» PROBLEM TO WORK ON
In the records below, find the line with "This screenshot has height=401, width=606." and the line with "Task: Open the Формулы ribbon tab". Print both exactly, along with every line between them, and no other line.

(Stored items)
|---|
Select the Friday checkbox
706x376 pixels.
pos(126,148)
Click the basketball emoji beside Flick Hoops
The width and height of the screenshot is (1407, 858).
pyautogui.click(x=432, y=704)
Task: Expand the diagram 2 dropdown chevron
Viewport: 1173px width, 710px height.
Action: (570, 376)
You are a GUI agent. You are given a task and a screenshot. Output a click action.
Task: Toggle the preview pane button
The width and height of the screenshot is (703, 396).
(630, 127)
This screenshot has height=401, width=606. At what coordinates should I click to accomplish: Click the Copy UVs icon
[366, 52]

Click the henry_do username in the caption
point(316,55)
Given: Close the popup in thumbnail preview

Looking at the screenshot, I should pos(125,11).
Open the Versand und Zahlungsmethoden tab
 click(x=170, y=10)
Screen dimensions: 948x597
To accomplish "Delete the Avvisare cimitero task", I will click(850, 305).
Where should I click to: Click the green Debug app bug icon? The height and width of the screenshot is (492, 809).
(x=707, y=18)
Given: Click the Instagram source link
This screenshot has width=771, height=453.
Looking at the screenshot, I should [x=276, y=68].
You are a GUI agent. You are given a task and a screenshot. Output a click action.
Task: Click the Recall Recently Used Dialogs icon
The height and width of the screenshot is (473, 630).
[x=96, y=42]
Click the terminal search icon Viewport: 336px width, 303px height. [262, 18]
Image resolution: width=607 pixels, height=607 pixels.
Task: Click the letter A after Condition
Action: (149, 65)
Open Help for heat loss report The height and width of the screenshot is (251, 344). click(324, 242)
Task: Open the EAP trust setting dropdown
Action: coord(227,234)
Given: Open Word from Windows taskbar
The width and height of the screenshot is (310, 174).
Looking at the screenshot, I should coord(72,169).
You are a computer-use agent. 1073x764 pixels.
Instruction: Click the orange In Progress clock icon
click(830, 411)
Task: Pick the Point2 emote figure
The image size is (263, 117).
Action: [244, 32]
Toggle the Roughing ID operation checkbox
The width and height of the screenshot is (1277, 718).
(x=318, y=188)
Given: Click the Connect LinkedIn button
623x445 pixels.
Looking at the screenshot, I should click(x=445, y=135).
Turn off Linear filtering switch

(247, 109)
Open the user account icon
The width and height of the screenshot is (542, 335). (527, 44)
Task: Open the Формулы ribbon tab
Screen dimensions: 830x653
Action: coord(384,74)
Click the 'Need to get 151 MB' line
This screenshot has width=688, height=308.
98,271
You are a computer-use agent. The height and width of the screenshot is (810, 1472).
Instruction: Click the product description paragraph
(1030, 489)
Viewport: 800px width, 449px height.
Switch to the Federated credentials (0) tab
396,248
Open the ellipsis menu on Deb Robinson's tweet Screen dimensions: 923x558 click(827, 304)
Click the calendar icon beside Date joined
|---|
» THE ANSWER
This screenshot has height=401, width=606. At what coordinates should I click to accomplish: Click the Copy UVs icon
[366, 52]

Click the henry_do username in the caption
point(316,55)
Given: Close the popup in thumbnail preview

Looking at the screenshot, I should pos(125,11).
Open the Versand und Zahlungsmethoden tab
 click(x=170, y=10)
Screen dimensions: 948x597
To accomplish "Delete the Avvisare cimitero task", I will click(850, 305).
Where should I click to: Click the green Debug app bug icon? The height and width of the screenshot is (492, 809).
(x=707, y=18)
Given: Click the Instagram source link
This screenshot has width=771, height=453.
Looking at the screenshot, I should [x=276, y=68].
You are a GUI agent. You are given a task and a screenshot. Output a click action.
Task: Click the Recall Recently Used Dialogs icon
The height and width of the screenshot is (473, 630).
[x=96, y=42]
Click the terminal search icon Viewport: 336px width, 303px height. [262, 18]
Image resolution: width=607 pixels, height=607 pixels.
Task: Click the letter A after Condition
Action: (149, 65)
Open Help for heat loss report The height and width of the screenshot is (251, 344). click(324, 242)
Task: Open the EAP trust setting dropdown
Action: coord(227,234)
Given: Open Word from Windows taskbar
The width and height of the screenshot is (310, 174).
Looking at the screenshot, I should coord(72,169).
You are a computer-use agent. 1073x764 pixels.
Instruction: Click the orange In Progress clock icon
click(830, 411)
Task: Pick the Point2 emote figure
The image size is (263, 117).
Action: [244, 32]
Toggle the Roughing ID operation checkbox
The width and height of the screenshot is (1277, 718).
(x=318, y=188)
Given: Click the Connect LinkedIn button
623x445 pixels.
Looking at the screenshot, I should click(x=445, y=135).
Turn off Linear filtering switch

(247, 109)
Open the user account icon
The width and height of the screenshot is (542, 335). (527, 44)
Task: Open the Формулы ribbon tab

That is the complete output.